Home Acres (Polyvinyl, 03.2010)
For: AM/FM, The Velvet Teen, Silver Apples
Byline:The geographically displaced prog-poppers delve deep into tempestuous topics and emerge with the heaviest and ultimately best album of their career. Originally published on www.inyourspeakers.com. Used by permission from In Your Speakers, LLC.
....After releasing 2006’s universally acclaimed prog-pop tour-de-force Some Echoes and their equally lauded, stripped-down acoustic EP Light Works, Aloha’s opening announcement of a bass drum pedal being hammered to the floor, and a driving bassline on “Building A Fire” sound downright explosive. This concentrated repackaging of Cale Park’s most propulsive moments lock the song into a focused canter of laser beam intensity. Guitars come in quick, staccato bursts; barely melodic but hardly atonal, breaking the minimalist percussion show just enough to make themselves felt, and then exiting as quickly as they entered. After an announcement this compelling, “Moonless March” begins to unpack the kinetic interplay between Lipple’s lisping vocals (buried under layers of distortion) and vibraphone arrangements, and Park’s virtuoso percussion. “Moonless March” has been a longstanding crowd favorite; Aloha has been kicking the song around since at least early 2007 and its belated appearance on a full-length album benefits from years of tinkering, making it the album’s immediate standout single. Barely changing tempo from “Building a Fire,” “Moonless March” is Parks at his most jaw-droppingly frantic while still sounding amazingly cohesive....
...Crawling out of the self-imposed Siberian exile is the sentiment on “Waterwheel,” a semi-mystic rumination on existence reminiscent of Akira Kurosawa’s short film Village of Watermills. Watermills, in that film, represent the concept of cyclic rebirth and the transitory nature of life. Lipple posits “two hands on the waterwheel/the cold creek runs through everyone from here.” I can dig that. While we may not have total control over the course of our lives, there are quite a few things that we can control, and while we may not immediately see the direct results of our actions, they do exist somewhere down the line. Moments like these make me glad I am listening to this album for the express purpose of revealing some of its mysteries to others. Even if the world ends (please let it end after March 9th so you can hear this) at least I got a glimpse of something really wonderful.
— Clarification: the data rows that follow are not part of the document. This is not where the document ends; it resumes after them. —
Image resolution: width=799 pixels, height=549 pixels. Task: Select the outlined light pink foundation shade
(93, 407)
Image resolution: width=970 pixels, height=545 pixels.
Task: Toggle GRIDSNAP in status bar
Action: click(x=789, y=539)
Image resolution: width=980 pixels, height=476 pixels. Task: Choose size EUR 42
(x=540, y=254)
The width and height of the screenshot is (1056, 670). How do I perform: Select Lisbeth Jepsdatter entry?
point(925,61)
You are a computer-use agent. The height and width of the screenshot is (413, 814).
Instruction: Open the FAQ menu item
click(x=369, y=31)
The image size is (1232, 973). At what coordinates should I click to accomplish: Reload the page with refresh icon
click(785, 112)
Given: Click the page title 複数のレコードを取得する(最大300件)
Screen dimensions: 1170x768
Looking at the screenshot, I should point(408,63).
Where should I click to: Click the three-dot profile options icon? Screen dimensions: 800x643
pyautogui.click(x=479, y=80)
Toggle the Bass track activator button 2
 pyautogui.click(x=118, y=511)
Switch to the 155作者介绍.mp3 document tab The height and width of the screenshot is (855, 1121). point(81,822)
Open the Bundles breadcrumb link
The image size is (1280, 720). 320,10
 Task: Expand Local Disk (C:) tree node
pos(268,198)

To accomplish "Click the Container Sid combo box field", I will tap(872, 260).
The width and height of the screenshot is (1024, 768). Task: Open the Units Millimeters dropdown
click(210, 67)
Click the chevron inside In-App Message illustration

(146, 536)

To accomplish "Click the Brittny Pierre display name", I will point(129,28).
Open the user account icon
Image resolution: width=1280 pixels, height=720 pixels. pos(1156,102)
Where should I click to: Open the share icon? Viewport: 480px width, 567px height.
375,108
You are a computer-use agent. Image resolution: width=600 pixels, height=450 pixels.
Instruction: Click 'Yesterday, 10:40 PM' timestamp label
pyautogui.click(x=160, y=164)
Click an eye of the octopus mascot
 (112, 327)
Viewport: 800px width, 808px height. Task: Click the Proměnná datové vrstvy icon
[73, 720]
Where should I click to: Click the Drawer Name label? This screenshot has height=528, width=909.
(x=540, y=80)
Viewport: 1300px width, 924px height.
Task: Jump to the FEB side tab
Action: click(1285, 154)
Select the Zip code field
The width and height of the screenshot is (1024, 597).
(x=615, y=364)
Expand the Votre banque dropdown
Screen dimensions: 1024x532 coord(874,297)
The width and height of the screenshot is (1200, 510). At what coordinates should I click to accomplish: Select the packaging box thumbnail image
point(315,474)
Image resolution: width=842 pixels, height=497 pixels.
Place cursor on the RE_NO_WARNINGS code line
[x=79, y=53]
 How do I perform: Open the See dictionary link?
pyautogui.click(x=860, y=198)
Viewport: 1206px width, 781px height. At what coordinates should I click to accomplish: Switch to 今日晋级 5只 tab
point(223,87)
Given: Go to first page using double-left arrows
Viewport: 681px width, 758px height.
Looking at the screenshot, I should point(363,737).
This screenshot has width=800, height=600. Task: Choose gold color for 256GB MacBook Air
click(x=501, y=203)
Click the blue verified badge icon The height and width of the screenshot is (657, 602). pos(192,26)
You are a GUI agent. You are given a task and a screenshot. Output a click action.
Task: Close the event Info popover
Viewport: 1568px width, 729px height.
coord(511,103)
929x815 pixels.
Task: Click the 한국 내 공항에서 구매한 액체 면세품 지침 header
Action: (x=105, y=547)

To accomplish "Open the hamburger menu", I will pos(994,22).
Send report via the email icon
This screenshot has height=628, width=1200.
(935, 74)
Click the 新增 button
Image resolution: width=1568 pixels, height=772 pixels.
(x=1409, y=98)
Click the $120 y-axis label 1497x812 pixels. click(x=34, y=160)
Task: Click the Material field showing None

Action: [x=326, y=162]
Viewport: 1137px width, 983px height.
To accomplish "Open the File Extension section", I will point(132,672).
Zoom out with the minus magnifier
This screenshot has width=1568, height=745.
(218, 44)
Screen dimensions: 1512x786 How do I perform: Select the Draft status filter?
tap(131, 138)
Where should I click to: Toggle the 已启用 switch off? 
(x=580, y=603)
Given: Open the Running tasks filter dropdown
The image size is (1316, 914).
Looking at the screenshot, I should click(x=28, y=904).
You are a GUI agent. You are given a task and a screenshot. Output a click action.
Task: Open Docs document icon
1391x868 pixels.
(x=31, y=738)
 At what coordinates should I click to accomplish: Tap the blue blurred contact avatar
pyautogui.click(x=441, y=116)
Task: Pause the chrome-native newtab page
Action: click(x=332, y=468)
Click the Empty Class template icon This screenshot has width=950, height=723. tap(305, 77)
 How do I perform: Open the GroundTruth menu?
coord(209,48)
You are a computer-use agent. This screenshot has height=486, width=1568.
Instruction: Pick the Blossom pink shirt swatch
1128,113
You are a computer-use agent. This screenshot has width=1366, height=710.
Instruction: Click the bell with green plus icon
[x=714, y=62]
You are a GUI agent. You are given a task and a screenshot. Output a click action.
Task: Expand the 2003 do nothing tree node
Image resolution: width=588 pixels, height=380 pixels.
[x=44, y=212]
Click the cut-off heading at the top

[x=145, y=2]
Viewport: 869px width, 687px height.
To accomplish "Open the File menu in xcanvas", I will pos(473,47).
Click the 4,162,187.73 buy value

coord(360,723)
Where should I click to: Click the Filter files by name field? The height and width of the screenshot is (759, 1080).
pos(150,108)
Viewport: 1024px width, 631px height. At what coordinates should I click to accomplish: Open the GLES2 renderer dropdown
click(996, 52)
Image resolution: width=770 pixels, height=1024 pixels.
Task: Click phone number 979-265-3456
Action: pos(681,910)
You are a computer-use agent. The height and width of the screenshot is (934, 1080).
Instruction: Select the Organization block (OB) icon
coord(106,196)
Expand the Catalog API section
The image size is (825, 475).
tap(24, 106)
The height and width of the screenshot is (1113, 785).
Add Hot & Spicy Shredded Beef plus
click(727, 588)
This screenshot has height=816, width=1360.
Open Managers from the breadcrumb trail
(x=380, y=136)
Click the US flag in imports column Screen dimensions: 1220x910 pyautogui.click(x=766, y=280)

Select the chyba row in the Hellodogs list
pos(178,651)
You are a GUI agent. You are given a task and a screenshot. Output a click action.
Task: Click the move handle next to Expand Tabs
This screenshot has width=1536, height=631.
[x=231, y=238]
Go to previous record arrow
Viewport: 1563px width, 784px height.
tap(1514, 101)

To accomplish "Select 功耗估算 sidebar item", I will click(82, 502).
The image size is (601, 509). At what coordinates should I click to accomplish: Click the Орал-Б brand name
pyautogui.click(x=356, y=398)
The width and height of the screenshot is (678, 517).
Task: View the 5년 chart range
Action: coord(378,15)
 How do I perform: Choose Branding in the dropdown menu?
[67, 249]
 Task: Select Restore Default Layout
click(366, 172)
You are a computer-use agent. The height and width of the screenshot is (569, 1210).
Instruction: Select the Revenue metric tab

I wonder if Spring gets off on being withholding. It comes at a time when you are past looking forward to it; it comes when you are comfortably settled within the cool hues of gray winter skies. Home Acres, while decidedly overcast, still retains a lining of the group’s entry-level stabs at making sense of the universe. 2010 finds Aloha a little older and a little wiser, like your smart older brother saying, “look, I don’t have all the answers. I’m just as confused as you are.”